*** Opening Provided data ***

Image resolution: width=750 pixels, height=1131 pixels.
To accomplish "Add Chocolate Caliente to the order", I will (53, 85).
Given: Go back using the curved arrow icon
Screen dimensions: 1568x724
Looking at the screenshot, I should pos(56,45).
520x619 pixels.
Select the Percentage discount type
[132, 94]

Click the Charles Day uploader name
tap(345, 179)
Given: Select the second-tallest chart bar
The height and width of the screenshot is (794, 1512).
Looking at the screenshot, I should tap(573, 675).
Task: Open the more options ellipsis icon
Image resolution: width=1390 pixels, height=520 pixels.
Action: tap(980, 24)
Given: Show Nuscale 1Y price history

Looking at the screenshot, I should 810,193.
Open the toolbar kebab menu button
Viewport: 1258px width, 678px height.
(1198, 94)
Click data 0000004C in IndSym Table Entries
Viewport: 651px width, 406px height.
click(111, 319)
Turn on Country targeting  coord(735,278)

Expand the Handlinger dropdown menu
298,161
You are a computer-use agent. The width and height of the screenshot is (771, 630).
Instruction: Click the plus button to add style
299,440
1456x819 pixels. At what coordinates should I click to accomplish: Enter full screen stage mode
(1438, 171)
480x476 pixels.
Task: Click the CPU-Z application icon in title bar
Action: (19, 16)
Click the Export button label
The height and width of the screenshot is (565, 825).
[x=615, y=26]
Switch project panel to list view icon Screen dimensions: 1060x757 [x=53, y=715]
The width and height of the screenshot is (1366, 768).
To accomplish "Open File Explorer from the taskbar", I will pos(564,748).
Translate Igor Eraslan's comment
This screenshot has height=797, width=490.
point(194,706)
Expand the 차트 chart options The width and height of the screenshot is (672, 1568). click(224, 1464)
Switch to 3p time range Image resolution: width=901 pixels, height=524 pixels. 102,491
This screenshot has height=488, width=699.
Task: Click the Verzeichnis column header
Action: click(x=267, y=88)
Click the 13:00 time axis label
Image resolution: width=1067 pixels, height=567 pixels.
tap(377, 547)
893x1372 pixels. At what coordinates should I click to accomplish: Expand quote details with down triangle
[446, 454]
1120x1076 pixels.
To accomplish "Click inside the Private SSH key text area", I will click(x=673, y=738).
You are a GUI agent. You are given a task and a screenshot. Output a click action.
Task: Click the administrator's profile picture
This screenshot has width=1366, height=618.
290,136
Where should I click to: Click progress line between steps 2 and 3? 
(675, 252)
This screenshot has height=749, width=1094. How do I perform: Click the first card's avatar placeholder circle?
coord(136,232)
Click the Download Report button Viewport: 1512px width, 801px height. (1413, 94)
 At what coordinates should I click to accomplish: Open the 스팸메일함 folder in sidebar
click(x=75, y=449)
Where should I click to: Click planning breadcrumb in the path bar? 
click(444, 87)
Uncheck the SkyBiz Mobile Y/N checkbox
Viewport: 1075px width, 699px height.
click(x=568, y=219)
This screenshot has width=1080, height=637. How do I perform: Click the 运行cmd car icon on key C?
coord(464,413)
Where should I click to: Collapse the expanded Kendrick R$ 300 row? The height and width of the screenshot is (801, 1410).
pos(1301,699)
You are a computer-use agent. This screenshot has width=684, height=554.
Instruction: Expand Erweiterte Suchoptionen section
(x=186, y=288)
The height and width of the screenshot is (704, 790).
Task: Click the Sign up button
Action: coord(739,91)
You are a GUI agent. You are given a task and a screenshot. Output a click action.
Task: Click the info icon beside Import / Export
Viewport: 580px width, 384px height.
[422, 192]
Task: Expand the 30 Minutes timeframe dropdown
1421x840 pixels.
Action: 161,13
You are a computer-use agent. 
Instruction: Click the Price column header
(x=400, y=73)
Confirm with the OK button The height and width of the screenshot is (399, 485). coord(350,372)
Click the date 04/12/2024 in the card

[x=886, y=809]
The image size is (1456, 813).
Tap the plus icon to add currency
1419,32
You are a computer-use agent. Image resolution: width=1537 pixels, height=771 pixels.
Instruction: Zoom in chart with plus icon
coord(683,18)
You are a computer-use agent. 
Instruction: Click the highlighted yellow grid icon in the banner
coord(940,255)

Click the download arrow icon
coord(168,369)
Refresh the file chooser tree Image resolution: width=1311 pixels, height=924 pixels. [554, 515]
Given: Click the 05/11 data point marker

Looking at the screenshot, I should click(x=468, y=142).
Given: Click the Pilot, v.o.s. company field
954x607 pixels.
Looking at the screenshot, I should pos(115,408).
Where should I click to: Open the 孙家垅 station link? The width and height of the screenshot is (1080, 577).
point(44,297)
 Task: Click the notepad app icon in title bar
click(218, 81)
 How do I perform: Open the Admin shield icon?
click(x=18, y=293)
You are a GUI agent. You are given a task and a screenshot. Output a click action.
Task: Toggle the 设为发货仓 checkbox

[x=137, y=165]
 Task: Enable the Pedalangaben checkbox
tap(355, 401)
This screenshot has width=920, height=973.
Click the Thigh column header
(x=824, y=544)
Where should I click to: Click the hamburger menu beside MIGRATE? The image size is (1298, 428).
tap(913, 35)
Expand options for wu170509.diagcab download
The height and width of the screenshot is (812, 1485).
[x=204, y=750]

*** Closing Provided data ***

Task details
Taking the records above, retype every line from the one with "Screen dimensions: 1568x724" down to the one with "Click the Export button label", exactly and with nothing else.

Output for this exercise
Screen dimensions: 1568x724
Looking at the screenshot, I should pos(56,45).
520x619 pixels.
Select the Percentage discount type
[132, 94]

Click the Charles Day uploader name
tap(345, 179)
Given: Select the second-tallest chart bar
The height and width of the screenshot is (794, 1512).
Looking at the screenshot, I should tap(573, 675).
Task: Open the more options ellipsis icon
Image resolution: width=1390 pixels, height=520 pixels.
Action: tap(980, 24)
Given: Show Nuscale 1Y price history

Looking at the screenshot, I should 810,193.
Open the toolbar kebab menu button
Viewport: 1258px width, 678px height.
(1198, 94)
Click data 0000004C in IndSym Table Entries
Viewport: 651px width, 406px height.
click(111, 319)
Turn on Country targeting  coord(735,278)

Expand the Handlinger dropdown menu
298,161
You are a computer-use agent. The width and height of the screenshot is (771, 630).
Instruction: Click the plus button to add style
299,440
1456x819 pixels. At what coordinates should I click to accomplish: Enter full screen stage mode
(1438, 171)
480x476 pixels.
Task: Click the CPU-Z application icon in title bar
Action: (19, 16)
Click the Export button label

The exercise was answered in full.